La prestation prend le plus souvent la forme du versement d’un capital. Mais, lorsque le débiteur ne peut pas verser le capital en une seule fois, l’article 275 du code civil dispose que des versements périodiques seront appliqués, dans la limite de huit années. Le délai accordé peut dépasser cette limite dans le cas d’un accord des parties en procédure amiable.

Toutefois il peut également s’agir d’une rente viagère, d’un bien en nature (mobilier ou immobilier), de l’usage de l’habitation, d’une prestation mixte d’une somme d’argent et de l’attribution d’un bien, etc.

La nature de la prestation peut évoluer, notamment en cas de décès du débiteur. Si le versement avait la forme d’un capital, le solde du capital sera exigible par le créancier. S’il a la forme d’une rente, le versement prend la forme d’un capital exigible immédiatement. Dans les deux cas, le paiement de la prestation compensatoire sera prélevé sur la succession.

2. L’évaluation du montant de la prestation compensatoire

Le but de la prestation compensatoire est de rééquilibrer la situation matérielle des ex-époux. Dès lors, le montant de la prestation doit prendre en compte les disparités entre les situations des deux parties par différents éléments au moment du divorce, et non pas à la séparation de fait, comme le prévoit l’article 271 du code civil. Il n’existe pas de méthode ou de barème de calcul formellement applicable ou obligatoire. Toutefois, certains critères sont très souvent pris en compte pour calculer le montant de la prestation compensatoire au profit du créancier.

Sont ainsi pris en compte la durée du mariage, l’absence de revenu personnel, l’âge et l’état de santé ne permettant pas de travailler, la participation à l’activité du conjoint durant la vie conjugale sans rémunération, les choix professionnels opérés par le conjoint pour privilégier l’éducation de l’enfant en commun ou favoriser la carrière du second époux. Sont aussi pris en compte le patrimoine des époux, en capital et en revenu, après la liquidation du régime matrimonial, ou encore les droits respectifs à des pensions de retraite estimées.

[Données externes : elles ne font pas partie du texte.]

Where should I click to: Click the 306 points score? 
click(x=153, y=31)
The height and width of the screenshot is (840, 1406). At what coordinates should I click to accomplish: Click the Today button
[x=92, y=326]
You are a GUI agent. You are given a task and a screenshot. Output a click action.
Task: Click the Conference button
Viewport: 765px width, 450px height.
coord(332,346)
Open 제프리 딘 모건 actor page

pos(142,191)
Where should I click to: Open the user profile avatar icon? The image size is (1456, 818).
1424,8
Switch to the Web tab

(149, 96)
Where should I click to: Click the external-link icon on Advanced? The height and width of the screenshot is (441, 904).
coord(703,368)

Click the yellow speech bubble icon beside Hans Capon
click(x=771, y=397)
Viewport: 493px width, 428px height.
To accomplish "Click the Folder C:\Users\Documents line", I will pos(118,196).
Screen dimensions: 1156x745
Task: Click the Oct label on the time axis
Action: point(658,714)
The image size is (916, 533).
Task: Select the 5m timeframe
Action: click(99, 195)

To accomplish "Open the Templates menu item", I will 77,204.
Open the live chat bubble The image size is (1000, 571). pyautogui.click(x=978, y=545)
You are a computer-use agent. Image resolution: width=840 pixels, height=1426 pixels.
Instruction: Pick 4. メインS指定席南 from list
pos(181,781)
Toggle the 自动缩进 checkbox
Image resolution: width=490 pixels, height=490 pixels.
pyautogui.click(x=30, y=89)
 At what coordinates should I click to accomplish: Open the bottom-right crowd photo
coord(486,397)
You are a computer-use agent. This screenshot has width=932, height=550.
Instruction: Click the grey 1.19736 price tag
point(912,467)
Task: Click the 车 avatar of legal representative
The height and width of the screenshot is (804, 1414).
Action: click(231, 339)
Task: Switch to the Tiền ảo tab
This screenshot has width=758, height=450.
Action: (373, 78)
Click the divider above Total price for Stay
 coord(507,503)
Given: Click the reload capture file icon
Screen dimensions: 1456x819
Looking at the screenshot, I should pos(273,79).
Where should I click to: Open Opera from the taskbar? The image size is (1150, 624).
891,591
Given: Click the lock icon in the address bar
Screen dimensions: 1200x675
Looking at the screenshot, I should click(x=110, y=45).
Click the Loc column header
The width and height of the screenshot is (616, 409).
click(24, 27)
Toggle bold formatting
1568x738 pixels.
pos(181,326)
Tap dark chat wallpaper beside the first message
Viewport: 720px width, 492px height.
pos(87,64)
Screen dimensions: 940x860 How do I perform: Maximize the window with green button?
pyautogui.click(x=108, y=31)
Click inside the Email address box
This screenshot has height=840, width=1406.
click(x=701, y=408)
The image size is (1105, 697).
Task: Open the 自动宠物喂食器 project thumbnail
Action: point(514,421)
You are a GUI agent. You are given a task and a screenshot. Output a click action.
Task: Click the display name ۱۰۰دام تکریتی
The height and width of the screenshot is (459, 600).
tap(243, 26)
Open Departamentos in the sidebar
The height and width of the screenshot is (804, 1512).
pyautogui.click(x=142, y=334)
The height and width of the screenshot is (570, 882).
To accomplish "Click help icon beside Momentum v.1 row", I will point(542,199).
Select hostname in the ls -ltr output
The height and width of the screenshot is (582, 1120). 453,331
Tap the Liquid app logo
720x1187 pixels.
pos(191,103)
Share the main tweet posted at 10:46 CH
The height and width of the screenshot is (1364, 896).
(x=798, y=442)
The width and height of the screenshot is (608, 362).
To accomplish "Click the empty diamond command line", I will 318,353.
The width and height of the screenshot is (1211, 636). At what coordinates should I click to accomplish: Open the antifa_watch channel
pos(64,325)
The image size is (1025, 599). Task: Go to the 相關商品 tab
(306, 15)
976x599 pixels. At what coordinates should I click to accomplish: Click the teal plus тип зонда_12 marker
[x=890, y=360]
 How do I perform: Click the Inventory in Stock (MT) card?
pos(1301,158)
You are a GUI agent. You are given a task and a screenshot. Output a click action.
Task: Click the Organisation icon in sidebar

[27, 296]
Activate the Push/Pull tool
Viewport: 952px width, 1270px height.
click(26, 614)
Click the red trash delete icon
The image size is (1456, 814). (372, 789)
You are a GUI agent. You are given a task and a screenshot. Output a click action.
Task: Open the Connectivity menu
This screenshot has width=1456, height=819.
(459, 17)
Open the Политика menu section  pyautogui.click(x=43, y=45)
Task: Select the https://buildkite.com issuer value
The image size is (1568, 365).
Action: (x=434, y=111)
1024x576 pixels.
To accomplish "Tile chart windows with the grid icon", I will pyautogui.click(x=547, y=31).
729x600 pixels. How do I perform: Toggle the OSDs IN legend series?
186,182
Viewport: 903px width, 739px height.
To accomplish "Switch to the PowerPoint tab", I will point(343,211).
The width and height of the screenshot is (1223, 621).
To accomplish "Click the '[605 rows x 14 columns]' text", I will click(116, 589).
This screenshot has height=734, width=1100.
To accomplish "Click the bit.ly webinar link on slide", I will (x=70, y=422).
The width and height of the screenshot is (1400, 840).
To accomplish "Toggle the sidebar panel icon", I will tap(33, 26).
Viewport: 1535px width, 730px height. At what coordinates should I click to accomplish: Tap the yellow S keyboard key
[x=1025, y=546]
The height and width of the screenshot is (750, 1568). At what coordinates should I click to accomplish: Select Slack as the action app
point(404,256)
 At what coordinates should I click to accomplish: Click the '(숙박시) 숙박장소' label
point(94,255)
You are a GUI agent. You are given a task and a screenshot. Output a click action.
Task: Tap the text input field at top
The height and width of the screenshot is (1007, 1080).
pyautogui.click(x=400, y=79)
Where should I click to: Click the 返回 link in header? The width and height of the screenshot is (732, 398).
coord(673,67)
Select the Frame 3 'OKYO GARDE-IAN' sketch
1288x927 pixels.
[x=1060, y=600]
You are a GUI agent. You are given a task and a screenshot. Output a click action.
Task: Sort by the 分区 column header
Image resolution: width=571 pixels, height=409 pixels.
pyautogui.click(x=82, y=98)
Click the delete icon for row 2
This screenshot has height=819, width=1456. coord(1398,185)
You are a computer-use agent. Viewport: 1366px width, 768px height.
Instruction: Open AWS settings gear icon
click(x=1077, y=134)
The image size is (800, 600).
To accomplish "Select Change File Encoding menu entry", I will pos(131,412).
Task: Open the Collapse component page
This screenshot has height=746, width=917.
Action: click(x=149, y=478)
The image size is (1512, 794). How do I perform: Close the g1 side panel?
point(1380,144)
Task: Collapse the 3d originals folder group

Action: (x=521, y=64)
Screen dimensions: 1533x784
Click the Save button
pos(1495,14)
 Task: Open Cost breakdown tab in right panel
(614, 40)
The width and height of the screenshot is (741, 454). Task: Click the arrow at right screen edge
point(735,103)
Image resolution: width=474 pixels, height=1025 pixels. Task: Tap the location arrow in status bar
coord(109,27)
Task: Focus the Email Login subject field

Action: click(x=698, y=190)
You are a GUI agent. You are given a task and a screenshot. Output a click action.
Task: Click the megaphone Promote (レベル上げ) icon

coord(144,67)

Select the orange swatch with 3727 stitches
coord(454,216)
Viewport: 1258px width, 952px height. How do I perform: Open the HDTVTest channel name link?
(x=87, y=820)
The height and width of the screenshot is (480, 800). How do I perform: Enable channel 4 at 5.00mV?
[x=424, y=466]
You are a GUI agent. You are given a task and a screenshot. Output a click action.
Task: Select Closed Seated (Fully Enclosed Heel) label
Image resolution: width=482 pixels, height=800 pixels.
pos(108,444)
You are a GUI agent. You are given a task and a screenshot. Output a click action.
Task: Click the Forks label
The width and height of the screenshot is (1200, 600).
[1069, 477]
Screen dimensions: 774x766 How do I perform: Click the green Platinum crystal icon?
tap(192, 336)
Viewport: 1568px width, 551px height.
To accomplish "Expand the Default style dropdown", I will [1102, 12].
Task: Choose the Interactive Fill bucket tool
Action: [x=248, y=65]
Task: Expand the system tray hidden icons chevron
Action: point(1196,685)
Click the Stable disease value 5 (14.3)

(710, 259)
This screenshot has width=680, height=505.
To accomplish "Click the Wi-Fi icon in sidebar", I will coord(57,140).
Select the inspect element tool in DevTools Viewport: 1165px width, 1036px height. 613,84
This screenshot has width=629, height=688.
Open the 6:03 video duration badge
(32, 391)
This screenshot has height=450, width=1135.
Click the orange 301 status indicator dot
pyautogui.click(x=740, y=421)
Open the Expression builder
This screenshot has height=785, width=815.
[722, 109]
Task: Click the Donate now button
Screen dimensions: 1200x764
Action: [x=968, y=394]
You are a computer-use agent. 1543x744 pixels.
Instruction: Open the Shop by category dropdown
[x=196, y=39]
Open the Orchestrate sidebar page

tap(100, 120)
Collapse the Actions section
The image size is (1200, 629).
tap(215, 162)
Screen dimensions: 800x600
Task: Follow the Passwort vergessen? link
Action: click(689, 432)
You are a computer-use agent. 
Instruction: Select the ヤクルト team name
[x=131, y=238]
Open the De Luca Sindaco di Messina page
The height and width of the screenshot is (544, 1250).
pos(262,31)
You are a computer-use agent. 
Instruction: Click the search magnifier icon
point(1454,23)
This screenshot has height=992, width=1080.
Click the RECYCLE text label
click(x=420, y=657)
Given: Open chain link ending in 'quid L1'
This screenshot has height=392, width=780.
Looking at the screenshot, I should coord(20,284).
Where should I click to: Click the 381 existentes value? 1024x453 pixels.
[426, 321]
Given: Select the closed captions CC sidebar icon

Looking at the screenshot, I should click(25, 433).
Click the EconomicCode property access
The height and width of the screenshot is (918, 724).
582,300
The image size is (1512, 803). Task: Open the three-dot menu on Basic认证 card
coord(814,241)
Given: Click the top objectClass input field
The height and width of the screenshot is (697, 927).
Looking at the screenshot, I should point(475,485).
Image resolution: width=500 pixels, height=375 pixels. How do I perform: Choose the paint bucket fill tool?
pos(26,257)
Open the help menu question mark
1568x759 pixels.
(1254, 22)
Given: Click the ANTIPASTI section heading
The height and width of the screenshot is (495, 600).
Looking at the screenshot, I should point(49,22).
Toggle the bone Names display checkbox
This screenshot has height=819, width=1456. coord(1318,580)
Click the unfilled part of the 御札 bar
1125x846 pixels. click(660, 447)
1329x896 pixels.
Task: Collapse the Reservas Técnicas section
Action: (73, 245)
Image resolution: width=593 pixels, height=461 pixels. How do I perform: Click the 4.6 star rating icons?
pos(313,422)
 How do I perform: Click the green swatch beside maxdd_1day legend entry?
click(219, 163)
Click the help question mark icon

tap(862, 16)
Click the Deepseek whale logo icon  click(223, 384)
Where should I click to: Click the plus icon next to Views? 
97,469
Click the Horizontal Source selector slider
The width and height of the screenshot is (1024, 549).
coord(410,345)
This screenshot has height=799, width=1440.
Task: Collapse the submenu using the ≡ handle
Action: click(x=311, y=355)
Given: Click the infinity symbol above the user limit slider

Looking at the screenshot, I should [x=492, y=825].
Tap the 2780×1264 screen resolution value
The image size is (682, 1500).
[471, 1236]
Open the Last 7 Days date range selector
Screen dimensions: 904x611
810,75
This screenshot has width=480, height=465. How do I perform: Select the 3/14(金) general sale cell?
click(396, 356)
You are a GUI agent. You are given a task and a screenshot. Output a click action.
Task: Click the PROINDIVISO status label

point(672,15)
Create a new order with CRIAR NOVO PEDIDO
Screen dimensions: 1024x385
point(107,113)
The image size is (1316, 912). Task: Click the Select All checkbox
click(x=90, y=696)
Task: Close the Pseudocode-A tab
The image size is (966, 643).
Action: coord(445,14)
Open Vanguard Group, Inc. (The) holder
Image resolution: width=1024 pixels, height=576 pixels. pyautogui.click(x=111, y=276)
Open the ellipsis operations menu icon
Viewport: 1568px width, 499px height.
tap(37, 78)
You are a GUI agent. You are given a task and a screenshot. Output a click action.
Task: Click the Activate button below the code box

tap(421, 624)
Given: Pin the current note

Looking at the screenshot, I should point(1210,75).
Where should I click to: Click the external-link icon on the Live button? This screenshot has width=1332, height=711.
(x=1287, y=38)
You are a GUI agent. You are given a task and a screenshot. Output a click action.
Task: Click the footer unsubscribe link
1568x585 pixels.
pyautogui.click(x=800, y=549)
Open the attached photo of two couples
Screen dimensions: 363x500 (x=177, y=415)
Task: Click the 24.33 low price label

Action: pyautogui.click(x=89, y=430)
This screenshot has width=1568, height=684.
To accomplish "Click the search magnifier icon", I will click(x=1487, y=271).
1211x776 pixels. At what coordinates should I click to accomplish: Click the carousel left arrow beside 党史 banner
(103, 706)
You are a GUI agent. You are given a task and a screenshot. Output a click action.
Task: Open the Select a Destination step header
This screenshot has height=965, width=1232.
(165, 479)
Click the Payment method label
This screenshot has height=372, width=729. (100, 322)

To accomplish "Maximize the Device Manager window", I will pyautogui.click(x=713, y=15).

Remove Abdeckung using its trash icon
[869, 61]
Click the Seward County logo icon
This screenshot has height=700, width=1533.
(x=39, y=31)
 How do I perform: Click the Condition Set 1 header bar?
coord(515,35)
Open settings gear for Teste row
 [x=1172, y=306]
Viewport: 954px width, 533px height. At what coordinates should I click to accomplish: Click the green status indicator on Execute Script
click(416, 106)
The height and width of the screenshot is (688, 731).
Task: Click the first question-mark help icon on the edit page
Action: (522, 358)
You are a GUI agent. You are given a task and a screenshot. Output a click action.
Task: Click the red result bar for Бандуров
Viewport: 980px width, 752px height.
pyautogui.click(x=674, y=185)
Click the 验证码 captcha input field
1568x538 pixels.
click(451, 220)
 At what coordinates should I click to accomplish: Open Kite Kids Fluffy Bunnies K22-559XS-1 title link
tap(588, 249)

Des expertises peuvent être conduites pour déterminer précisément le montant de la prestation compensatoire. L’expertise comptable, que le juge peut ordonner d’office, permettra de vérifier les ressources des conjoints, bien que ceux-ci aient l’obligation dans toutes les procédures de divorce de fournir une déclaration sur l’honneur de l’exactitude de leurs revenus et patrimoines.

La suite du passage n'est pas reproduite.